Show that the function floor-log is primitive recursive I have been stuck on this problem for a while and I was hoping someone could help me with it. This is for my computer science automata and formal languages class.
Given an integer $b$ greater than or equal to $2$ and a positive integer $x$, let $n$ be the greatest natural number such that be $b^n\le  x$. I basically have to prove that a function floor-log that takes two inputs $b$ and $x$ and outputs $n$ is primitive recursive. 
Additionally, Given any input that doesn't meet the preconditions, a value of 0 or 1 for the first input(b), or a value of 0 for $x$ should output 0.
I realize I have to use some combination of bounded sums and raise-to-power function but I can't figure out how to do that.
 A: Here is one method. Given $b> 1$ and $n \geq 2$, start computing $b^0, b^1, b^2, \ldots, b^n$. At some point, you will find a $k \in \{0, \ldots, n\}$ such that $b^k \leq n$ and $b^{k+1} > n$. Then return $k$.
The underlying mathematical fact is that $0 \leq \operatorname{floorlog}(b,n) < n$, so we can use $n$ itself as a convenient bound for a bounded search. 
The operation I described is a bounded search (bounded by $n$), and the test at each stage is primitive recursive, so the overall function is primitive recursive. In particular, for $b > 1$ and $n > 2$, we can define the function using the bounded $\mu$ operator and a primitive recursive predicate:
$$
\operatorname{floorlog}(b,n) = (\mu. k < n) [ b^k \leq n \land b^{k+1} > n].
$$
A: To prove that a certain function is primitive recursive, as you probably know, you need to be able to describe the function using only the basic primitive recursive functions.
This gives us a definition that could look like:
$$\mathrm{floorlog}(b,x) = \left\{\begin{array}{ll} \mathrm{null}(x) & b = 0 \\ g(b-1, \mathrm{floorlog}(b-1, x), x) & b > 0 \end{array}\right.$$
NOTE: $\mathrm{null}(x) = 0$.
$$g(k,l,m) = \left\{\begin{array}{ll} \mathrm{succ}(\mathrm{null}(\mathrm{proj}^1_2(l,m))) & k = 0 \\ h(k-1, g(k-1,l,m), l, m) & k > 0 \end{array}\right.$$
NOTE: $\mathrm{succ}(\mathrm{null}(\mathrm{proj}^1_2(l,m))) = 1$.

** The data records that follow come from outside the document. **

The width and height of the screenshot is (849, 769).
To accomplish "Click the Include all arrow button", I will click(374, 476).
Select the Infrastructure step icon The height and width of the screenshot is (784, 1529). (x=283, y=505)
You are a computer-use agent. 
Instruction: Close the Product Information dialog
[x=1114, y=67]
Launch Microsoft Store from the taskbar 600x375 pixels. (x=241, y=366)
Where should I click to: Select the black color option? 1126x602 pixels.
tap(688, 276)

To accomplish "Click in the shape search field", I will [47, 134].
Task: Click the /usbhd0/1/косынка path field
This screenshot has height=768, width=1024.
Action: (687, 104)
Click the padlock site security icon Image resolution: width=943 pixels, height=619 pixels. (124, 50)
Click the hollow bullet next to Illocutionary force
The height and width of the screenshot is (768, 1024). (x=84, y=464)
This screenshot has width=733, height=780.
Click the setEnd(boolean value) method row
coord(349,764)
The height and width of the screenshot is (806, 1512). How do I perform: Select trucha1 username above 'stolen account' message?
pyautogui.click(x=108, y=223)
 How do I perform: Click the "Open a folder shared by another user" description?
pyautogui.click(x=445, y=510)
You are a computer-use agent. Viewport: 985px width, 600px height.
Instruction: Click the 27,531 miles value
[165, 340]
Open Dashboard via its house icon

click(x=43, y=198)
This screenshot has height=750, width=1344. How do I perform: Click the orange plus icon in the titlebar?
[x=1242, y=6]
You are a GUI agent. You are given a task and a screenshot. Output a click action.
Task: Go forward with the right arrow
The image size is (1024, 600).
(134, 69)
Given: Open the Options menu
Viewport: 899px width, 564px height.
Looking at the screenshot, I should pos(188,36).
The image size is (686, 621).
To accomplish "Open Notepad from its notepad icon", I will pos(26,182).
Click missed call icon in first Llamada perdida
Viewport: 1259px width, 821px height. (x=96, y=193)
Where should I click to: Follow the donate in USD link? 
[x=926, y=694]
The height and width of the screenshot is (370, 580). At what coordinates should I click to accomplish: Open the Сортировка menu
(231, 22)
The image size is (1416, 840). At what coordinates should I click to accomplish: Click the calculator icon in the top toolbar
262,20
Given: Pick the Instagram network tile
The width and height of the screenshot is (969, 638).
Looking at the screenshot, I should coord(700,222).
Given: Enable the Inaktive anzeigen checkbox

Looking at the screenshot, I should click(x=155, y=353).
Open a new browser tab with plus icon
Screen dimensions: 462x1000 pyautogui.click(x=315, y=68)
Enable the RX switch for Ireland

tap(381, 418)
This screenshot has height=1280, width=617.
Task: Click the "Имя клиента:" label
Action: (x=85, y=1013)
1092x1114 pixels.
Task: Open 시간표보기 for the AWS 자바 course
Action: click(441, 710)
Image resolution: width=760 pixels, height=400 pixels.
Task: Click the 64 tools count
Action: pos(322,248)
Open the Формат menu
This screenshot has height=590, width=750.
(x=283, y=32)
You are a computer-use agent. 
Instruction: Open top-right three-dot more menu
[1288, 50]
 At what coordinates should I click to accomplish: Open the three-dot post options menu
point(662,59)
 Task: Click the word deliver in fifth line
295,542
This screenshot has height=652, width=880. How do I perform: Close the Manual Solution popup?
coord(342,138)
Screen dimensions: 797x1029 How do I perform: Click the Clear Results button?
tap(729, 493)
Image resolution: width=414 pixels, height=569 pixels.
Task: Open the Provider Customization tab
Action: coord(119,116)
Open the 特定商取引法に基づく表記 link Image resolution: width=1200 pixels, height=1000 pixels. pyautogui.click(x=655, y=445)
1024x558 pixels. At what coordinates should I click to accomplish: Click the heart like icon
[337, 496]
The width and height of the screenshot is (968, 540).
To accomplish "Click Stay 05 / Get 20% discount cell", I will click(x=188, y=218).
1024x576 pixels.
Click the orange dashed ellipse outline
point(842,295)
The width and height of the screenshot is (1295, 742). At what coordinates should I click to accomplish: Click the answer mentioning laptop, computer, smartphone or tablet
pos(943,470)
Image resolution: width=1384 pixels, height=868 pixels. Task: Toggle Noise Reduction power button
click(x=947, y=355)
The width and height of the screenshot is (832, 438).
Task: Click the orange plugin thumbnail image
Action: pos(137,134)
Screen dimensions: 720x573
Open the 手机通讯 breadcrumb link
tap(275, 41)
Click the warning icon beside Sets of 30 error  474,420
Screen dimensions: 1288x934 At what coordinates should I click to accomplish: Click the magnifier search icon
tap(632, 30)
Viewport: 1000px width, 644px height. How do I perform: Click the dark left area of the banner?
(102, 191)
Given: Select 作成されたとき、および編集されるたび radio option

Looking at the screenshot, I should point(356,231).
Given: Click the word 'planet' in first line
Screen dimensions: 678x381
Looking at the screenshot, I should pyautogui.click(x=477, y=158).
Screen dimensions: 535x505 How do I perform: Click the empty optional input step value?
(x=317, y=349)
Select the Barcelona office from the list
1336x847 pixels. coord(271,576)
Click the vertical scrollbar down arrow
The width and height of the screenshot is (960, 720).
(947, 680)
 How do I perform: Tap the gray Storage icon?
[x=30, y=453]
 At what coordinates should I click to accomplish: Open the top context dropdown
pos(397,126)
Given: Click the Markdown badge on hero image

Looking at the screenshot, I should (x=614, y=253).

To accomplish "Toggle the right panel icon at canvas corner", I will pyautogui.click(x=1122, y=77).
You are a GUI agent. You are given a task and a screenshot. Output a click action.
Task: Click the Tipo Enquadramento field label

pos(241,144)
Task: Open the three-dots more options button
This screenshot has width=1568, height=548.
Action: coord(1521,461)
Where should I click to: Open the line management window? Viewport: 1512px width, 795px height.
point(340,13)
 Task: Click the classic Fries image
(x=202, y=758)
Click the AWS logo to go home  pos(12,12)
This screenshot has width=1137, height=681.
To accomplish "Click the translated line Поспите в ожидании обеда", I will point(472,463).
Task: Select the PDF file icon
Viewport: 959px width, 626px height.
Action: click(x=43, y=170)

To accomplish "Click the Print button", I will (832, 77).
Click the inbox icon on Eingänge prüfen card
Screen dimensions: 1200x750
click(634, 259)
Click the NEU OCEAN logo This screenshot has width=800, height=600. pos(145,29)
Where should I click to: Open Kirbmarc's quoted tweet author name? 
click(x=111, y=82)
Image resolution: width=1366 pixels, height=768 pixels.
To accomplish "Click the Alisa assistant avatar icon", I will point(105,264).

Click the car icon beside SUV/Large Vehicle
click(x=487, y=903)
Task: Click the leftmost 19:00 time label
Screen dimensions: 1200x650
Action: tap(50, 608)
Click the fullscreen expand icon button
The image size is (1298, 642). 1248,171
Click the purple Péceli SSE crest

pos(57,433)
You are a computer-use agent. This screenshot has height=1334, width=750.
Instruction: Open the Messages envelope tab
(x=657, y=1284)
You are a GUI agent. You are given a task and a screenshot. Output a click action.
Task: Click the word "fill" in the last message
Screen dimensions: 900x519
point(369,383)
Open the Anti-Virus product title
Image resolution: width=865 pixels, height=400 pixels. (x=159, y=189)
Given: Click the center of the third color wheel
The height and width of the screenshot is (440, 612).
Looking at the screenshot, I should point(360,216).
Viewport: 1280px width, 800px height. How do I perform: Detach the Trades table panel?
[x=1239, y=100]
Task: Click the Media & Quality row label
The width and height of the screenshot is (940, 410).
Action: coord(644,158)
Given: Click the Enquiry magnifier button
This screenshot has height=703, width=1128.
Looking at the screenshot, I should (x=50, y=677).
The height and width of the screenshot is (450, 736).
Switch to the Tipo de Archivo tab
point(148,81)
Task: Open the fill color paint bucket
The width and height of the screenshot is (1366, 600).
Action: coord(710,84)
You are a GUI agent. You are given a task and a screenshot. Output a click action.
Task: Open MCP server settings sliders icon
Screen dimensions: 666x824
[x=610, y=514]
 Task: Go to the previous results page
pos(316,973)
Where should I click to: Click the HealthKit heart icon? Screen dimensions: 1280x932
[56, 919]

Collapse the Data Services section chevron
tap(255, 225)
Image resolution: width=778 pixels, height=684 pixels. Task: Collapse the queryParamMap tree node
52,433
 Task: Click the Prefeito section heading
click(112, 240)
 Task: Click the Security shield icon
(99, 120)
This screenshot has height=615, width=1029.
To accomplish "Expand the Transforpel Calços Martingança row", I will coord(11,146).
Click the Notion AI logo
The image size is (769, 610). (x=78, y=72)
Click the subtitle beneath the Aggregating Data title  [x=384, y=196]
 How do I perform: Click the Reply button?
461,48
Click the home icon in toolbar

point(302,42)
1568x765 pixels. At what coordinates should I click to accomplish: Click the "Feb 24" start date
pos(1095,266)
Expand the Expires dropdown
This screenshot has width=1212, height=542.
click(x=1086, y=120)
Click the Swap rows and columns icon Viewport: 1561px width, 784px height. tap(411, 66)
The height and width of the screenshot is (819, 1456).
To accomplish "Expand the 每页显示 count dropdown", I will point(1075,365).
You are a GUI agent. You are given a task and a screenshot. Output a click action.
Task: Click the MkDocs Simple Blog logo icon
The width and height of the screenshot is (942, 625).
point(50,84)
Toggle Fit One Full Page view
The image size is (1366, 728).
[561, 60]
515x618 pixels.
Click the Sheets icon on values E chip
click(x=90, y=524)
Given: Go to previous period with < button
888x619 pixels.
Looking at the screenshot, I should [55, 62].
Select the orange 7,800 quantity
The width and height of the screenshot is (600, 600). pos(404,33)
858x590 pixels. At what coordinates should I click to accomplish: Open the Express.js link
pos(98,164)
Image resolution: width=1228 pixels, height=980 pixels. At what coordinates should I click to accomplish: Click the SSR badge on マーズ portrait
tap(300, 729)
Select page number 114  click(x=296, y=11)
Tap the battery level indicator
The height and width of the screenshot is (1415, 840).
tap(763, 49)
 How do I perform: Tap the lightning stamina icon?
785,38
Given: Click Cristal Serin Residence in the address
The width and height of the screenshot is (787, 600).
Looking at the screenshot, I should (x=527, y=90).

$$ h(q,r,s,t) = f(proj^4_4(q,r,s,t), proj^3_4(q,r,s,t), \mathrm{succ}(\mathrm{succ}(proj^1_4(q,r,s,t))))$$
NOTE: this isn't anything else as $h(q,r,s,t) = f(t, s, q + 2)$.
$$f(x,y,z) = \left\{\begin{array}{ll} \mathrm{null}(\mathrm{proj}^1_2(y,z)) & x = 0 \\ etc\ldots & x > 0 \end{array}\right.$$
then you just need to check whether $b^n > x$ and increment the $n$ accordingly. The point I'm trying to make is that proving this using the given definitions is quite a lot of work (and I must admit I stopped trying because I didn't see it anymore for a second). 
Another way to prove this is to write a program that uses only a clean for-loop. With clean, I mean that you don't mess with the loop variables (because actually you're writing a while-loop in disguise then). I suppose this shouldn't be too much of a problem now...
Hope this helps